##### Selected excerpt

Unidentified non-display characters

A client has a new ERP system, so their data has changed. In one field there are pairs of non-display characters. One is a CRLF, which is alt+010. These are easily changed to pipes. The other character, which precedes the alt+010 character, is a mystery. I imported the file into Access, and these mystery characters caused a new record each time they were encountered. (i.e., the record was split.)

I can import the resulting file into Excel and move things around manually so that I have single records for each account, in which each field has its own column. But that’s a pain. It would be much easier if I could change these mystery characters into pipes, and use the pipes in Text-to-columns to separate the fields.

Does anyone have any idea what the alt code for these mystery NDCs might be?

Thanks.

You say that this mystery character always precedes alt+010? It’s probably a CR.

Using your “alt” terminology:
CR = alt+013
LF = alt+010

CRLF = alt+013, alt+010

CR and LF are different characters.

I’m working from home today, so I’m on a Mac. You can’t make alt characters on a Mac, and they’ve cracked down on Internet usage at work so I can’t come to SDMB when I’m in the office. But I asked a coworker to try the alt+013.

I assume she did it correctly, as occasionally I’ll ask her to change the alt+010s when I’m offsite. I checked the file, and the little boxes (NDCs) are still there. So they’re apparently not 013. Maybe an EOR/EOL?

Yes, the NDC always precedes the 010.

If you’re on a Mac with OS X, then you have the full power of the Unix command line. Perform a hexdump on the file and figure it out from there.

od -x filename

will get you output in hexadecimal. Here’s an ASCII table if you don’t have one handy: http://www.asciitable.com/

I don’t know how to do a hex dump.

The file resides on my PC at the office. I connect using RDC. So I don’t actually have the file on my Mac.

I too will vote for the mystery character being a Carriage Return (CR).

If they’re coming in pairs and the second one is a Line Feed (LF), then it’s your most likely culprit.

Download and install a freebie text editor that will show you a hex dump of the file. I use PSPad at work.

Is the client’s new system Windows-based? If so, I’m going to add to the pile-on saying that the first character almost has to be a CR.

You probably don’t see it on your Mac, because all Unix systems, as well as Mac-OS systems (after version 9), only use a LF character as a Line Separator. Windows uses CR+LF.

They’ve become very strict about downloading. Any downloads must be done by out outside IT guy, and he’s expensive. The person who gives the OK for computer work doesn’t know much about computers or data files, so it would be difficult to get approval.

##########
##### Entries shown

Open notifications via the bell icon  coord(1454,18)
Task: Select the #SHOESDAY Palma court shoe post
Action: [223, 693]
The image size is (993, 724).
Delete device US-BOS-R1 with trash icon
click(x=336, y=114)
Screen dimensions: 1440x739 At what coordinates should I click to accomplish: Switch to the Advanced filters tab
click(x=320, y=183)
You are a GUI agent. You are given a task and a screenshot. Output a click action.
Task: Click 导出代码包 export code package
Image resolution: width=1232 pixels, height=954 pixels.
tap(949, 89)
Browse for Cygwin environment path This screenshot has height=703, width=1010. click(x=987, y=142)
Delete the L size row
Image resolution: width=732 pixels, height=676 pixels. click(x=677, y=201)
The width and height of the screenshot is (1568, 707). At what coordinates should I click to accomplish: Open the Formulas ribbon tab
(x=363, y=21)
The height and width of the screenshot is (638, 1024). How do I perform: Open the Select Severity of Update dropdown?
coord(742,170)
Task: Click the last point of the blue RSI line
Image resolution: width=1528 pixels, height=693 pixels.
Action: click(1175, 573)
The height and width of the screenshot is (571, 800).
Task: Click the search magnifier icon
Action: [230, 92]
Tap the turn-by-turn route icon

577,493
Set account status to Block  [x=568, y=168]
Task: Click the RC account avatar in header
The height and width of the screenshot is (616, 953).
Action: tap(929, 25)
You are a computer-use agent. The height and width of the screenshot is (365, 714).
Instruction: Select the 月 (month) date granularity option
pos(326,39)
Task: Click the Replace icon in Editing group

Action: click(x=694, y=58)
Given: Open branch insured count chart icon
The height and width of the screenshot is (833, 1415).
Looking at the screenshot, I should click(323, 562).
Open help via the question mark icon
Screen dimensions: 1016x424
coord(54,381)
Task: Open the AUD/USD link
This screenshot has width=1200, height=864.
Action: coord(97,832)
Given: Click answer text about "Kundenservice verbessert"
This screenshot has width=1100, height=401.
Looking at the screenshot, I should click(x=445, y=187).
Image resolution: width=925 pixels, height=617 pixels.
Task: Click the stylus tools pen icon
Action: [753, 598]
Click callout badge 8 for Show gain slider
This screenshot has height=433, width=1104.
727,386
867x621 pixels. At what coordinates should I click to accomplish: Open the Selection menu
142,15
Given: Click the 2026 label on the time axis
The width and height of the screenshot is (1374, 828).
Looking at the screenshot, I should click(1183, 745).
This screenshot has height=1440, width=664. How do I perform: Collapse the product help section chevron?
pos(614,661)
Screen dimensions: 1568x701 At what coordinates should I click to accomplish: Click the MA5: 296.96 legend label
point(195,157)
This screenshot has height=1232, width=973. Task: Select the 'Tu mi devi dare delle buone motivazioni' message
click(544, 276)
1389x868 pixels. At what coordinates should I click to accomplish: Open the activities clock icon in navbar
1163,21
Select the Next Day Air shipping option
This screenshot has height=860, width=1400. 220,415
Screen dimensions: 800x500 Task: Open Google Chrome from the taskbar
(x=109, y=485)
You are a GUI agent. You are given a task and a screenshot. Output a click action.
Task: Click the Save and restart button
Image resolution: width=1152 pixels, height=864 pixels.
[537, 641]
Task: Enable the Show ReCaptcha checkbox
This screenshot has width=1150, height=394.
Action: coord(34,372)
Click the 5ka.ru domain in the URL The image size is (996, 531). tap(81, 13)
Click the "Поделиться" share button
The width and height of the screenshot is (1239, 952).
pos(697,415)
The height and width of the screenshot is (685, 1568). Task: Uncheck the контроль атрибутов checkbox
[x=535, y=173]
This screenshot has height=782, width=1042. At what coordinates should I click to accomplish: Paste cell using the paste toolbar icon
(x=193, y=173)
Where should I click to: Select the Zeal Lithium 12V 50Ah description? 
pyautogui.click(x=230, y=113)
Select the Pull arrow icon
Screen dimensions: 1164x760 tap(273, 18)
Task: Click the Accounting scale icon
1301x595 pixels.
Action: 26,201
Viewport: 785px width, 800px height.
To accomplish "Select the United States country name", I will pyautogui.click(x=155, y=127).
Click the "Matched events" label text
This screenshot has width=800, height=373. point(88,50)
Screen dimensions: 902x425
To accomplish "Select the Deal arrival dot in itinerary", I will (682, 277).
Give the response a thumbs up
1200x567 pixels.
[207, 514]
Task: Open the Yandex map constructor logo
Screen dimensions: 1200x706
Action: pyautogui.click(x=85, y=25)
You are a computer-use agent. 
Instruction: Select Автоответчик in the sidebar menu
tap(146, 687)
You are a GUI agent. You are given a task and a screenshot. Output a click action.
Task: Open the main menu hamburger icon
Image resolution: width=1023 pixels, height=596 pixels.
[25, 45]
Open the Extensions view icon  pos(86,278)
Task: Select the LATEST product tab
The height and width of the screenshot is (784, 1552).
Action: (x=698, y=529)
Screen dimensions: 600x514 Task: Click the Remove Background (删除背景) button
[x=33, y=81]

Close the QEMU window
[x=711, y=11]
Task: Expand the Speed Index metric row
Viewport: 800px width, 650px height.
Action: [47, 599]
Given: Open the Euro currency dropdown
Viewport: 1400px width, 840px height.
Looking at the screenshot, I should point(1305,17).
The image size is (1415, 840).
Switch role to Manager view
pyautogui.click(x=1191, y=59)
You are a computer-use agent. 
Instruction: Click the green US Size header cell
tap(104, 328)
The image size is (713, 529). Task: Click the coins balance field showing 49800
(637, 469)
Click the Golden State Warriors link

##########

Given request 1
Output the thread on non-display characters word for word, starting with "I assume she" and going on through "Maybe an EOR/EOL?".
Given request 2
Condense the paragraph of the thread on non-display characters that begins "I can import the resulting file into Excel," keeping its main facts.
The entries are separate from the thread and stand apart from it.

Written answer 1
I assume she did it correctly, as occasionally I’ll ask her to change the alt+010s when I’m offsite. I checked the file, and the little boxes (NDCs) are still there. So they’re apparently not 013. Maybe an EOR/EOL?

Written answer 2
Importing the file into Excel and rearranging it by hand gives one record per account, with each field in its own column, but that is tedious. It would be much easier to change the mystery characters into pipes and then separate the fields with Text-to-columns.